Protests outside maternity hospitals and GP surgeries
The failure to legislate for Safe Access Zones around providers of abortion services is a glaring omission in the 2018 Act and subsequent legislation. There is currently opposition legislation before the Seanad which would deal with this issue, and I hope both the Government and the Department support its passage forward.
Safe Access Zones are vital for the provision of accessible, safe abortion services in Ireland. Allowing protests or “prayers” outside providers serves only to intimidate women and their families accessing vital medical care. It further creates a chilling effect on the provision of abortion services, particularly in areas where coverage is already low and providers and service users are easily identified.
The threat of protests is a significant impediment to provision of abortion services, particularly where there is already low provision. Such protests will have a disproportionately discouraging impact in these areas. Further to that, it is unacceptable that such protests, including displaying small coffins, are allowed take place outside maternity hospitals in which women are experiencing miscarriages or getting unexpected diagnoses.
I would also urge the Review to remove the criminalisation of abortion.
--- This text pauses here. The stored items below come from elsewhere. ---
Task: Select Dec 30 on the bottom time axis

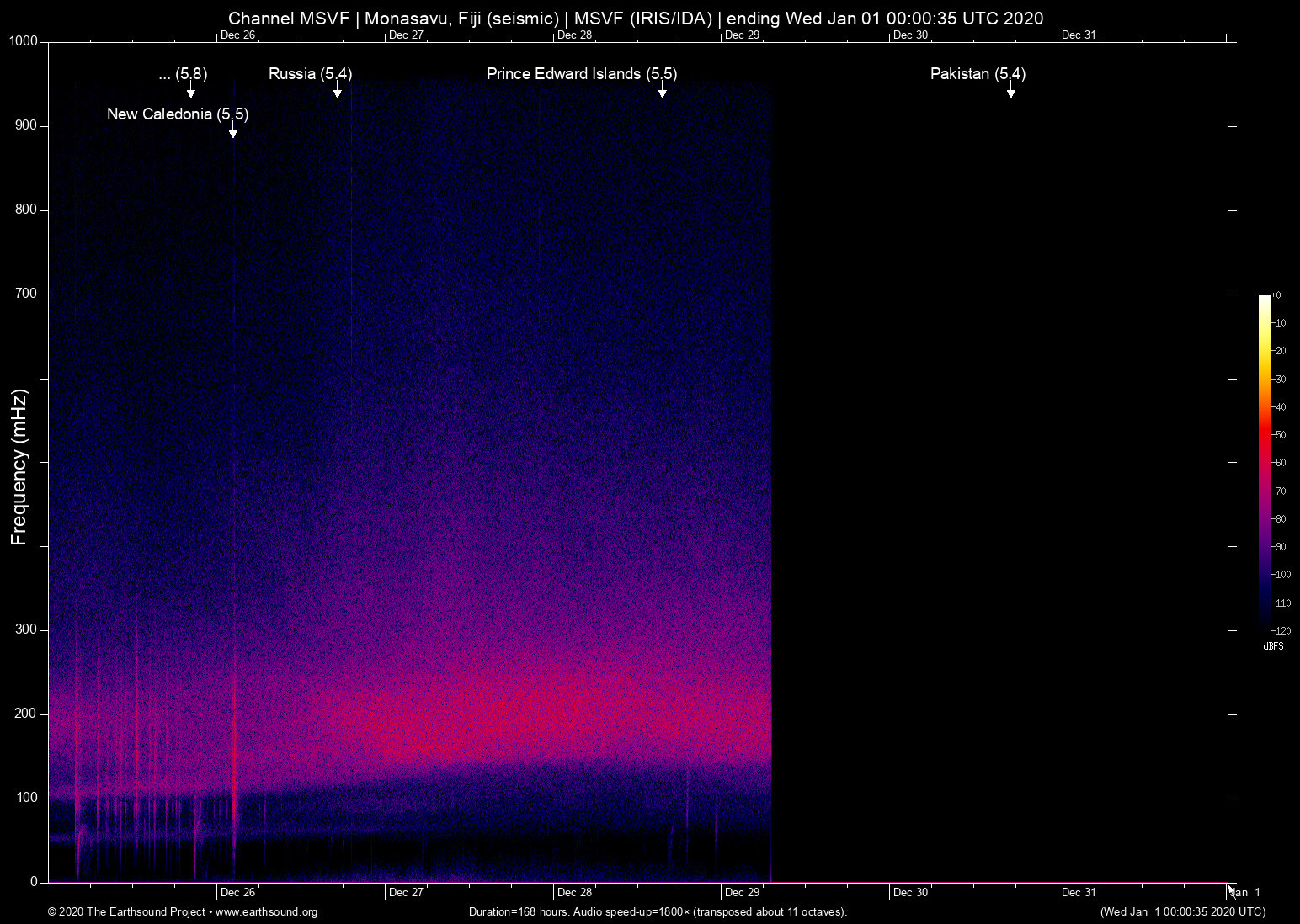Action: coord(910,892)
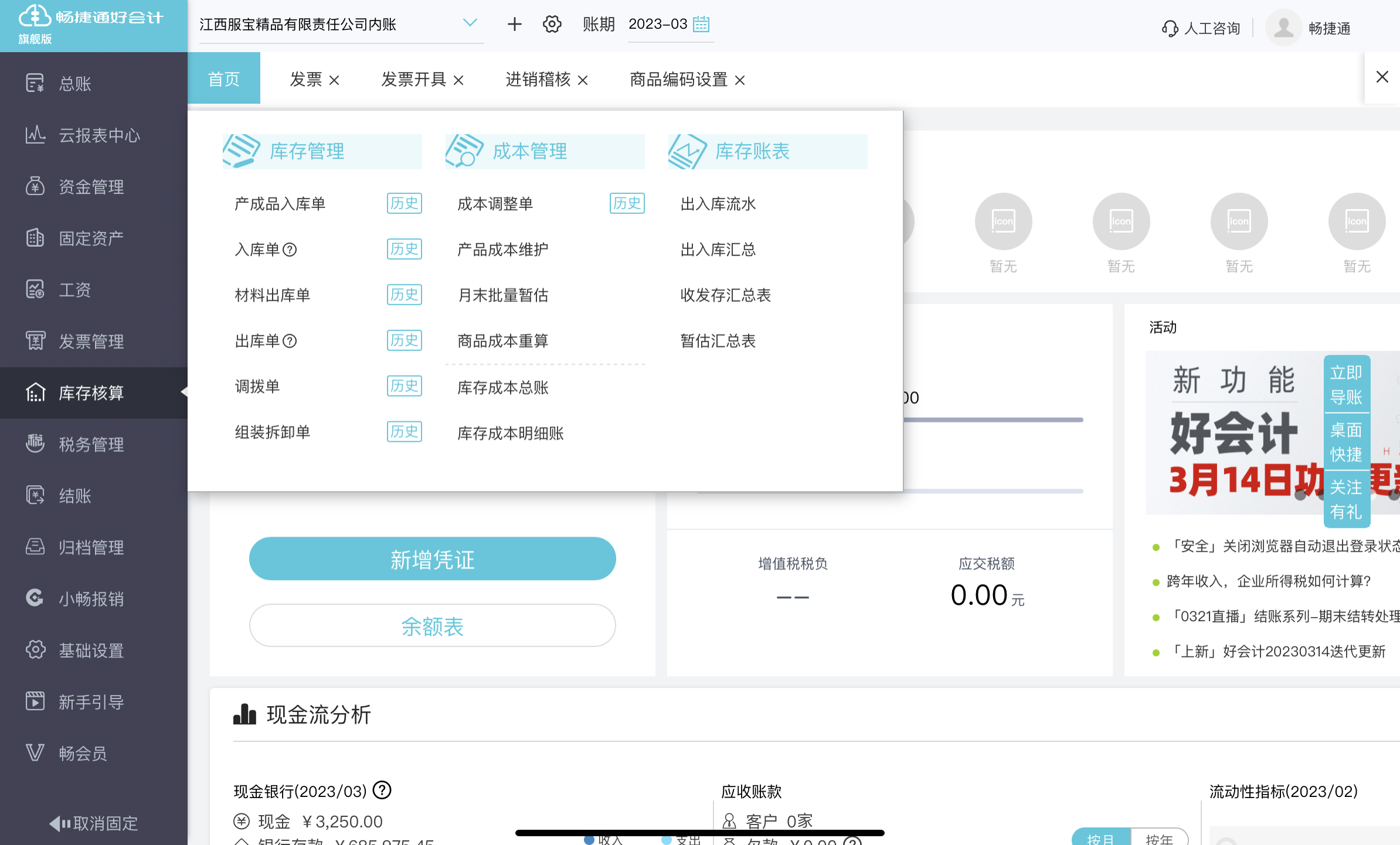Click 月末批量暂估 menu item
This screenshot has height=845, width=1400.
coord(504,295)
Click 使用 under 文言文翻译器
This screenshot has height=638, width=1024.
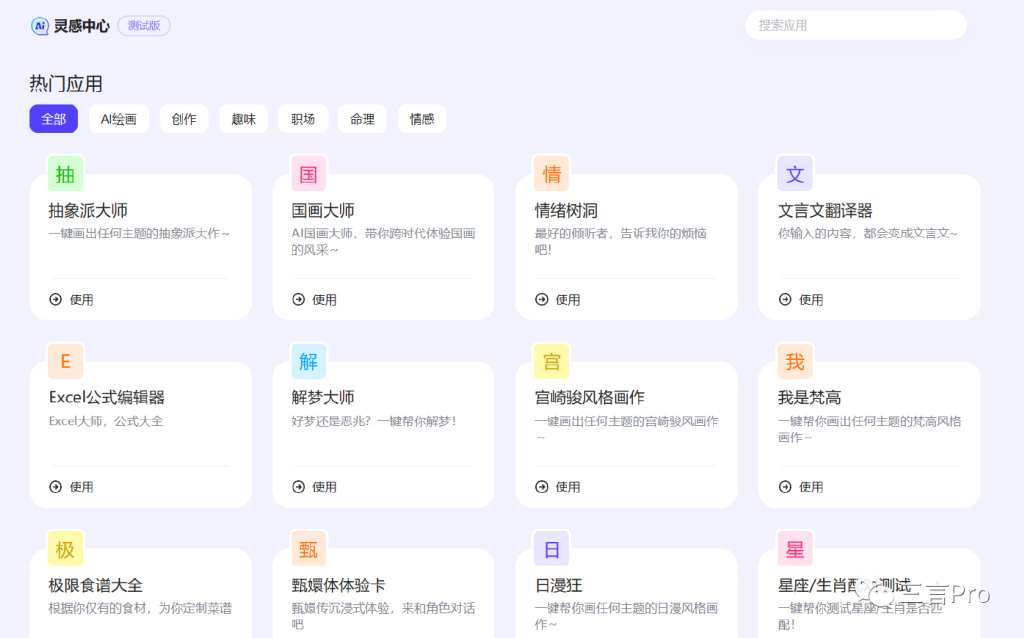click(801, 299)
Criminalising medical professionals who perform abortions clearly has the potential to create a chilling effect. A doctor who provides abortion care outside of the circumstances specified in the Act is potentially criminally liable and pursuant to section 23 of the 2018 Act, could be subject to a prison sentence of up to fourteen years. This perpetuates both stigmatisation of abortions and creates a chilling effect on provision of necessary services. Accessing information on abortion, even for those who may have to travel after receiving a bad diagnosis is also chilled due to his provision. No medical provider should fear criminal liability for filling in forms incorrectly or acting in the best interests of their patient.
3 Day Waiting Period
Under the 2018 Act, a pregnant person is required to wait three days after contacting their doctor before they can actually get an abortion. Waiting periods serve no medical purpose and instead acts as an unnecessary and moralistic barrier to accessing medical services. It also means that a woman must make two visits to a medical provider in order to access abortion services, creating significant additional burdens for those who are travelling across the country and/or who need to take time off work or caring duties.
Waiting periods disproportionately affect abortion access for those who live outside of the large urban areas, in places where there are limited or no abortion providers, and who are financially or socially vulnerable. The three day waiting period must be removed as a legal requirement.
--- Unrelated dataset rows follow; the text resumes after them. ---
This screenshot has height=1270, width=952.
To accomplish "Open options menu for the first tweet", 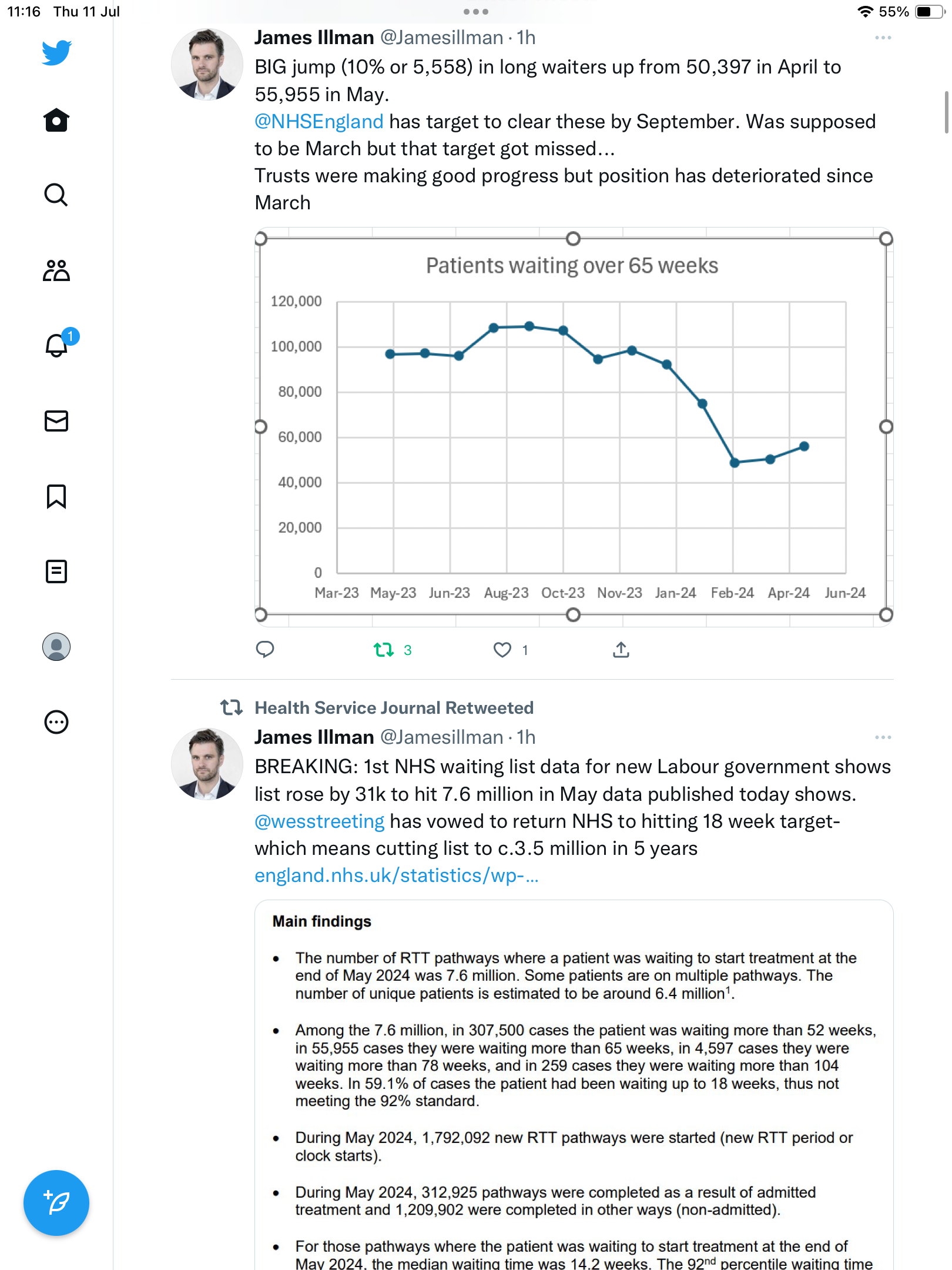I will click(x=883, y=38).
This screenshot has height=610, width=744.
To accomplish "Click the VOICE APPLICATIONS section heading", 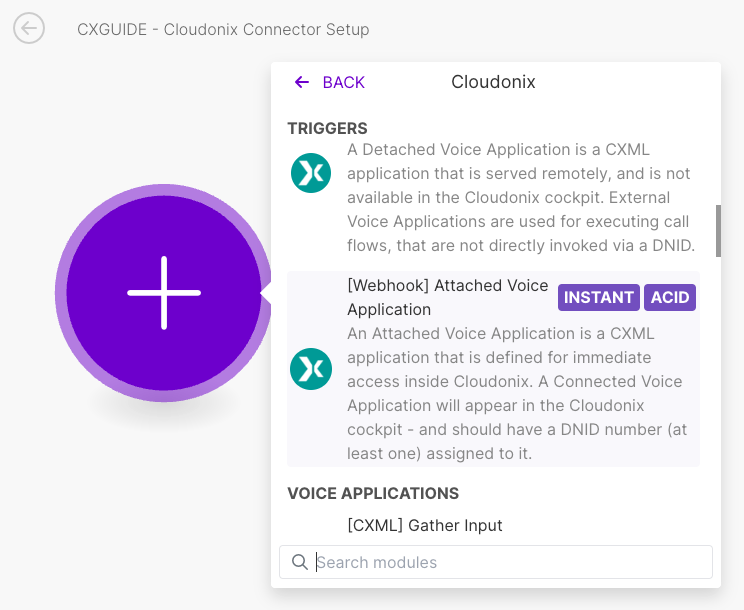I will tap(373, 493).
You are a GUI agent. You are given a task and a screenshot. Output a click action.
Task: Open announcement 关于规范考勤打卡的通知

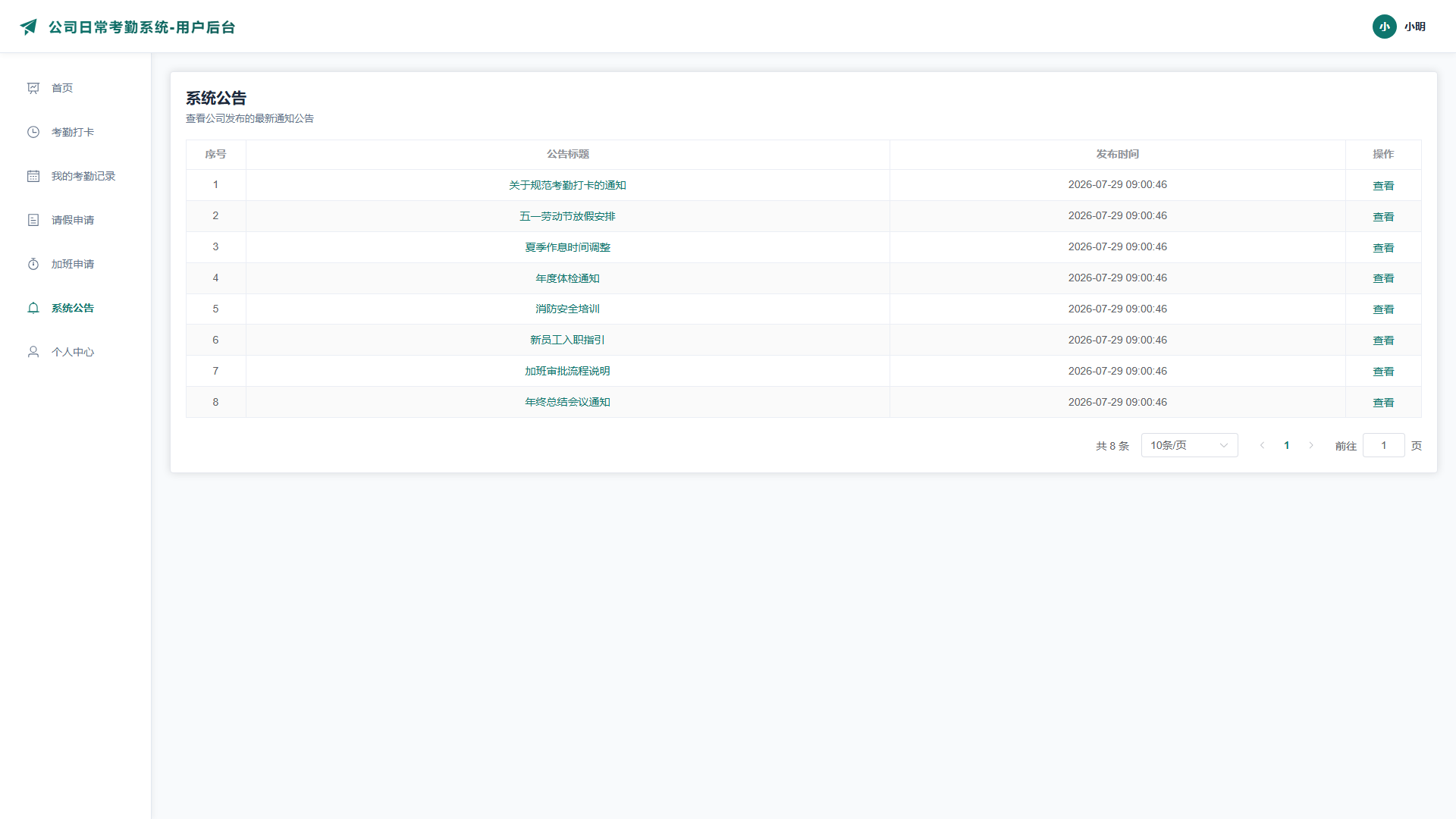click(567, 185)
Regulation of “Rogue Agencies”
There continue to be a number of anti-choice agencies claiming to be associated with the HSE in operation. These agencies are giving out inaccurate and harmful information to pregnant women, who are in very vulnerable positions. The review of the legislation must specifically deal with regulation of these agencies and put appropriate criminal sanctions on agencies providing false, misleading and dangerous information.
We must stop forcing families to travel outside Ireland to avail of necessary healthcare and urgent reform of the 2018 Act is needed to ensure that this ends.
The people of Ireland showed compassion in 2018. The legislation enacted then has been transformative for many people.
However, far too many are still travelling and too many still having unnecessary barriers accessing basic reproductive healthcare.
I wish you well in your review of the legislation and hope you keep the needs of those who require abortion care to the forefront of your mind.